## START INPUT MATERIAL

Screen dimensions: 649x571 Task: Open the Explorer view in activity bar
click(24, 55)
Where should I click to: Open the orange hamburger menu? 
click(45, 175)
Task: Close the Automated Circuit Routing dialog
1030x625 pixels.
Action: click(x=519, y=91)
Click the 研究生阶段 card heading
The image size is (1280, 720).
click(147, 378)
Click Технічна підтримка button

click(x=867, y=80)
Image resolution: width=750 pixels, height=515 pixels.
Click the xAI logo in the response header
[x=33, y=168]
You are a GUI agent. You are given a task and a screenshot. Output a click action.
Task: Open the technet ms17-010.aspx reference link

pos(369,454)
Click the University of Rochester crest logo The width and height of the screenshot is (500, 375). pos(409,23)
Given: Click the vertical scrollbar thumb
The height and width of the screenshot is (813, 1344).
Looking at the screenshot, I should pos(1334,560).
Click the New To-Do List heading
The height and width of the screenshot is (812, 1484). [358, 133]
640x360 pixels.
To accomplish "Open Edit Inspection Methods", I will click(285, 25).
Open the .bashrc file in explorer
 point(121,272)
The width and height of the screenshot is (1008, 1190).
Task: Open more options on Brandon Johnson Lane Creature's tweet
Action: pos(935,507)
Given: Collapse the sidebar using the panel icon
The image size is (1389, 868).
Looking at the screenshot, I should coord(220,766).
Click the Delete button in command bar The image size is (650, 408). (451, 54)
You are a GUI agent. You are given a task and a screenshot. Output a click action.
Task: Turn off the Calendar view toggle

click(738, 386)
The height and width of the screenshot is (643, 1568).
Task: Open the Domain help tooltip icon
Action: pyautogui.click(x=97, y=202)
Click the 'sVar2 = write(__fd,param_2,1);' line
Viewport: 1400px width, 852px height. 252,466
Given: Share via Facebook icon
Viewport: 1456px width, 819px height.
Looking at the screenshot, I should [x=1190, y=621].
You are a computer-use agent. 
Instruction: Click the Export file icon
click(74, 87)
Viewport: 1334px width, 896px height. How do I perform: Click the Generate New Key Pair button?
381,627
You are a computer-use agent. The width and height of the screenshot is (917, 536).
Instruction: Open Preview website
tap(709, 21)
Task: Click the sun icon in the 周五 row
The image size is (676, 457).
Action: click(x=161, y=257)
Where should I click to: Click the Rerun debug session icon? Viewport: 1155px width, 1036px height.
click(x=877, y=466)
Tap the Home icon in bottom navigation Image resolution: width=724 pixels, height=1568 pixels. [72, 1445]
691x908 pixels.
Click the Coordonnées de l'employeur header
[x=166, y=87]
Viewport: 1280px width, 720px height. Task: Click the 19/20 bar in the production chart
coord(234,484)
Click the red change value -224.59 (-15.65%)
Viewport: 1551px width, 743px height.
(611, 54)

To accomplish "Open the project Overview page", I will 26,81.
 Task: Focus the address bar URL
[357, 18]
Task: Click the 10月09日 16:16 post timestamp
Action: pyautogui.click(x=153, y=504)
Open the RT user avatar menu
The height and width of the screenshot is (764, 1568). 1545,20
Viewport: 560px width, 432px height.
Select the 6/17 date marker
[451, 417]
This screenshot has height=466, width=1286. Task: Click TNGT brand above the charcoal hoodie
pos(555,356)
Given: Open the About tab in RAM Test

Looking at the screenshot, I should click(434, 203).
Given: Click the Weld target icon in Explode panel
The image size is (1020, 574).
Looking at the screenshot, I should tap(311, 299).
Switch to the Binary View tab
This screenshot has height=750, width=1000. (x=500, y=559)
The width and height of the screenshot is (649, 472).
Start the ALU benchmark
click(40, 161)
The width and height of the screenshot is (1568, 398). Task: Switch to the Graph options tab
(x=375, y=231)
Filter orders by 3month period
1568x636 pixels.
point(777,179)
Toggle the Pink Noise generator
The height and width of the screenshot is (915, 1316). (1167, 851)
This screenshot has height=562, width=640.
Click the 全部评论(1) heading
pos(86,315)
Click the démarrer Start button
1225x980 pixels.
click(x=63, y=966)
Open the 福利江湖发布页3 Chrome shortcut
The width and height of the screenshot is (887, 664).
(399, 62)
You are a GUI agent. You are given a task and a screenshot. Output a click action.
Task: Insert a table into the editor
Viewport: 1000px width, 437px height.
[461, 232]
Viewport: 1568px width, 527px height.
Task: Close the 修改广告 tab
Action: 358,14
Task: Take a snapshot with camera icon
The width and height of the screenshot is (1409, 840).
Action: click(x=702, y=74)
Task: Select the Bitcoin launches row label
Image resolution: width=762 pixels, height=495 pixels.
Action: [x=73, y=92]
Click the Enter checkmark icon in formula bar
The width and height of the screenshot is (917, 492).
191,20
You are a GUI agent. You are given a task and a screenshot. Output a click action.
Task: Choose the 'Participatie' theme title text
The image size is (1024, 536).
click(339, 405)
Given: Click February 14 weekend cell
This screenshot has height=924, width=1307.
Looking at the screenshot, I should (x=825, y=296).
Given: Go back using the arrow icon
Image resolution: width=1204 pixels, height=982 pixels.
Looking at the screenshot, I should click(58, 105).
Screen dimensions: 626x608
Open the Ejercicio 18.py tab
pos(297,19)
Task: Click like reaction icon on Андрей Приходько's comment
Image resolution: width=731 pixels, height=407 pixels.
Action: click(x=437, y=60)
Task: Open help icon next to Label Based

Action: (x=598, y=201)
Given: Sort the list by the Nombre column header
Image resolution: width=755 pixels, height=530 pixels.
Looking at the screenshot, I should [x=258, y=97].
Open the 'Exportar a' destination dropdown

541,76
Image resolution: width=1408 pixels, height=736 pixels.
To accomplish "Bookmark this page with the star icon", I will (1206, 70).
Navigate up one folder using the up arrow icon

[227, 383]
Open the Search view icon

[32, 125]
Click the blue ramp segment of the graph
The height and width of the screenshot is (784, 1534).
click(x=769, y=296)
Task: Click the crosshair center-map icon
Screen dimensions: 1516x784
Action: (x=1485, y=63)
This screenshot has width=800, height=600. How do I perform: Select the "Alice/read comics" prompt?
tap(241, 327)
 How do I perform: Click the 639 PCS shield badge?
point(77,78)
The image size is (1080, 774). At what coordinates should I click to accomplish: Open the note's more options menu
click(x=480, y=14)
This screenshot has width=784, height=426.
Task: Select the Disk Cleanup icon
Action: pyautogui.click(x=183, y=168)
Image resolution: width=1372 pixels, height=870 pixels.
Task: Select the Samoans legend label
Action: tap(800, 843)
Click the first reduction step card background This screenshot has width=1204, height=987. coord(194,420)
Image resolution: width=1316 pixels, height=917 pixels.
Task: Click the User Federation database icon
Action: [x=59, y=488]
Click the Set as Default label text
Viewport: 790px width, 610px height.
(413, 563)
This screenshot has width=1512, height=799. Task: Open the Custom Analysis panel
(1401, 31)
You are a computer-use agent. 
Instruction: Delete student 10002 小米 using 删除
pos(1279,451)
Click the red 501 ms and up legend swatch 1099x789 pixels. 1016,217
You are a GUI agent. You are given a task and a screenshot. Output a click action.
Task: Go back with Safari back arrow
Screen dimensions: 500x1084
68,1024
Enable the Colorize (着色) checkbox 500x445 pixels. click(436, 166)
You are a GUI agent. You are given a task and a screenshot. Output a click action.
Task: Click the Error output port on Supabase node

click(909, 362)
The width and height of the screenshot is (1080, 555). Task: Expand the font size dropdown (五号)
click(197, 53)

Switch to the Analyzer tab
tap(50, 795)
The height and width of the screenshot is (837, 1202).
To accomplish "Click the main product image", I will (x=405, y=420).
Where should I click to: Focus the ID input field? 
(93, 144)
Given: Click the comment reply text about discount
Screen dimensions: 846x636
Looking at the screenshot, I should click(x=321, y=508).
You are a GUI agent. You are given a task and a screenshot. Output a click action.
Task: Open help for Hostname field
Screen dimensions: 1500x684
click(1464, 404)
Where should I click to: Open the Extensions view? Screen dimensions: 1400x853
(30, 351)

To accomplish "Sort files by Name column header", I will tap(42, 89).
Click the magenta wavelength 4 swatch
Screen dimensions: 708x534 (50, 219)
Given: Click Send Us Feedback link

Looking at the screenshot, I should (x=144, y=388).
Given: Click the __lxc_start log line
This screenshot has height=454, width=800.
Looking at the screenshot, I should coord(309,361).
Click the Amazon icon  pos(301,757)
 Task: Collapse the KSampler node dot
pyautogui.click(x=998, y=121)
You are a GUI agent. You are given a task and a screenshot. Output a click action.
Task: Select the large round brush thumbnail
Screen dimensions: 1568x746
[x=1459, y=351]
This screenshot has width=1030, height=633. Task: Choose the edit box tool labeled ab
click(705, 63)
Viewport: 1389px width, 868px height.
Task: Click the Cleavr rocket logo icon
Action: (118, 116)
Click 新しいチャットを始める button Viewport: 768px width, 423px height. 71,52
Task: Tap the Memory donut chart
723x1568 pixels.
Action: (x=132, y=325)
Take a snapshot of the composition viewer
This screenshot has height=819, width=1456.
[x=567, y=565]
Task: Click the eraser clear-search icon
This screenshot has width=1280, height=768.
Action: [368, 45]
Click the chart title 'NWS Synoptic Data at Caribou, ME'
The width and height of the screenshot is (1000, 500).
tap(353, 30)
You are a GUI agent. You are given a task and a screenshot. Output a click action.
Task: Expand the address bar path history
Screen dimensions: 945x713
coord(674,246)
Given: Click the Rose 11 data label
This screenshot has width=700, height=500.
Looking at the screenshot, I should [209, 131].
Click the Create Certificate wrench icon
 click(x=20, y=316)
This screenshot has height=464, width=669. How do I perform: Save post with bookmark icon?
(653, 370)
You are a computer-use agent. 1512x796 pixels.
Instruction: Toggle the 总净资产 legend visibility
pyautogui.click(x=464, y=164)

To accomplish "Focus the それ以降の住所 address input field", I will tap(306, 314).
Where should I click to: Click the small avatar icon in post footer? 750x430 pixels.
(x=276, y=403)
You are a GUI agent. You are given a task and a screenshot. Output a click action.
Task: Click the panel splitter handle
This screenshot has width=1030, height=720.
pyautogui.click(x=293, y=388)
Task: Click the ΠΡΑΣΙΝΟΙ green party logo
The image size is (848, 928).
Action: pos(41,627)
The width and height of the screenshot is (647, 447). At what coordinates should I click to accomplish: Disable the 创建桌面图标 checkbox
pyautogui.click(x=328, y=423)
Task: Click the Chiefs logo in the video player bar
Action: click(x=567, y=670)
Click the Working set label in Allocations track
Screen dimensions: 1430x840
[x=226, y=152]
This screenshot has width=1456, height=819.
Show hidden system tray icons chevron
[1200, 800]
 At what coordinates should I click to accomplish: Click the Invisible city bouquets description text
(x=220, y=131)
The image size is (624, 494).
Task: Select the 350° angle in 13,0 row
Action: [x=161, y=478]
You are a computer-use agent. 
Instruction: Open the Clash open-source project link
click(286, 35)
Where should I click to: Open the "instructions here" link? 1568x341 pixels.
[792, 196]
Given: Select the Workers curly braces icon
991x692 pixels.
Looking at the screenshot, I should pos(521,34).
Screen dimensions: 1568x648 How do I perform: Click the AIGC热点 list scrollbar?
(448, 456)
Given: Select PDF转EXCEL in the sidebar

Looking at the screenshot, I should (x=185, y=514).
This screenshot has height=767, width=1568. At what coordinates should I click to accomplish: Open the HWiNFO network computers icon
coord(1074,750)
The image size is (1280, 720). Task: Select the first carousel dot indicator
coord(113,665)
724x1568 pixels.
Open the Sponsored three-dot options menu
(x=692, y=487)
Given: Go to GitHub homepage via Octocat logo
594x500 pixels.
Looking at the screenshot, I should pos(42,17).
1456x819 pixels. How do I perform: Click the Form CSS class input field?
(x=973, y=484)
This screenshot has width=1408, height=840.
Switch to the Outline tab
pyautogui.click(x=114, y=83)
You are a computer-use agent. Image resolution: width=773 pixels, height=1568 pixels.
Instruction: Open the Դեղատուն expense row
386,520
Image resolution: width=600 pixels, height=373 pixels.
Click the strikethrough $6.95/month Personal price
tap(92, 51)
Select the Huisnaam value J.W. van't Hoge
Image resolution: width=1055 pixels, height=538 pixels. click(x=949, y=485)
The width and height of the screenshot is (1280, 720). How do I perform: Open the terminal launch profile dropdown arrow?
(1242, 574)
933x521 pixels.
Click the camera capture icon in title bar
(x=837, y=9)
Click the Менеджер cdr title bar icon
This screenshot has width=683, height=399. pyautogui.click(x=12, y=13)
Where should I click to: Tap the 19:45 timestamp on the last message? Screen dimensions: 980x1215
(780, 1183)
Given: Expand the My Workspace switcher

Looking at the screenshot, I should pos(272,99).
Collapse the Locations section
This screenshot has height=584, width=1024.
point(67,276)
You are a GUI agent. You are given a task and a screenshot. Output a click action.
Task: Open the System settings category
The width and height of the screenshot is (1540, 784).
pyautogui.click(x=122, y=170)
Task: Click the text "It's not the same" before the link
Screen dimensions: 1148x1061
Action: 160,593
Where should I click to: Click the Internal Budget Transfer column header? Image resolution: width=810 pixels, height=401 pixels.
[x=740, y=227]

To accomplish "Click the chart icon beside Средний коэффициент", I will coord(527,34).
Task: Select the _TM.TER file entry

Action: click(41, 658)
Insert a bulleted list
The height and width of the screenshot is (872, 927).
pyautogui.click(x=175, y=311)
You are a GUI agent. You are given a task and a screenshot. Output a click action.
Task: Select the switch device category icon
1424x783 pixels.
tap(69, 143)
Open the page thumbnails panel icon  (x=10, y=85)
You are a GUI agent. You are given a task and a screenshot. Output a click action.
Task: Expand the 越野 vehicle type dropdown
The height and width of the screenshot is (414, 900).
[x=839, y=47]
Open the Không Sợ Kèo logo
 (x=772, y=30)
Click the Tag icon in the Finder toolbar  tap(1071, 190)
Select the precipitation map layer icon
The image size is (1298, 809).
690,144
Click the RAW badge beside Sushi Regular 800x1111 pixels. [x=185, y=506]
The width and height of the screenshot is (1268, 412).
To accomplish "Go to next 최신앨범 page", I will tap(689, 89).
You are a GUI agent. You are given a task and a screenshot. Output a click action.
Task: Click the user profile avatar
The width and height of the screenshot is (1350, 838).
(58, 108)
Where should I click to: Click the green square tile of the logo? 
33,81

## END INPUT MATERIAL

Copy the listing from the line with "Click the red 501" to the line with "pyautogui.click(x=998, y=121)", substituting "Chrome" for "Safari" and changing nothing else.

Click the red 501 ms and up legend swatch 1099x789 pixels. 1016,217
You are a GUI agent. You are given a task and a screenshot. Output a click action.
Task: Go back with Chrome back arrow
Screen dimensions: 500x1084
68,1024
Enable the Colorize (着色) checkbox 500x445 pixels. click(436, 166)
You are a GUI agent. You are given a task and a screenshot. Output a click action.
Task: Click the Error output port on Supabase node

click(909, 362)
The width and height of the screenshot is (1080, 555). Task: Expand the font size dropdown (五号)
click(197, 53)

Switch to the Analyzer tab
tap(50, 795)
The height and width of the screenshot is (837, 1202).
To accomplish "Click the main product image", I will (x=405, y=420).
Where should I click to: Focus the ID input field? 
(93, 144)
Given: Click the comment reply text about discount
Screen dimensions: 846x636
Looking at the screenshot, I should click(x=321, y=508).
You are a GUI agent. You are given a task and a screenshot. Output a click action.
Task: Open help for Hostname field
Screen dimensions: 1500x684
click(1464, 404)
Where should I click to: Open the Extensions view? Screen dimensions: 1400x853
(30, 351)

To accomplish "Sort files by Name column header", I will tap(42, 89).
Click the magenta wavelength 4 swatch
Screen dimensions: 708x534 (50, 219)
Given: Click Send Us Feedback link

Looking at the screenshot, I should (x=144, y=388).
Given: Click the __lxc_start log line
This screenshot has height=454, width=800.
Looking at the screenshot, I should coord(309,361).
Click the Amazon icon  pos(301,757)
 Task: Collapse the KSampler node dot
pyautogui.click(x=998, y=121)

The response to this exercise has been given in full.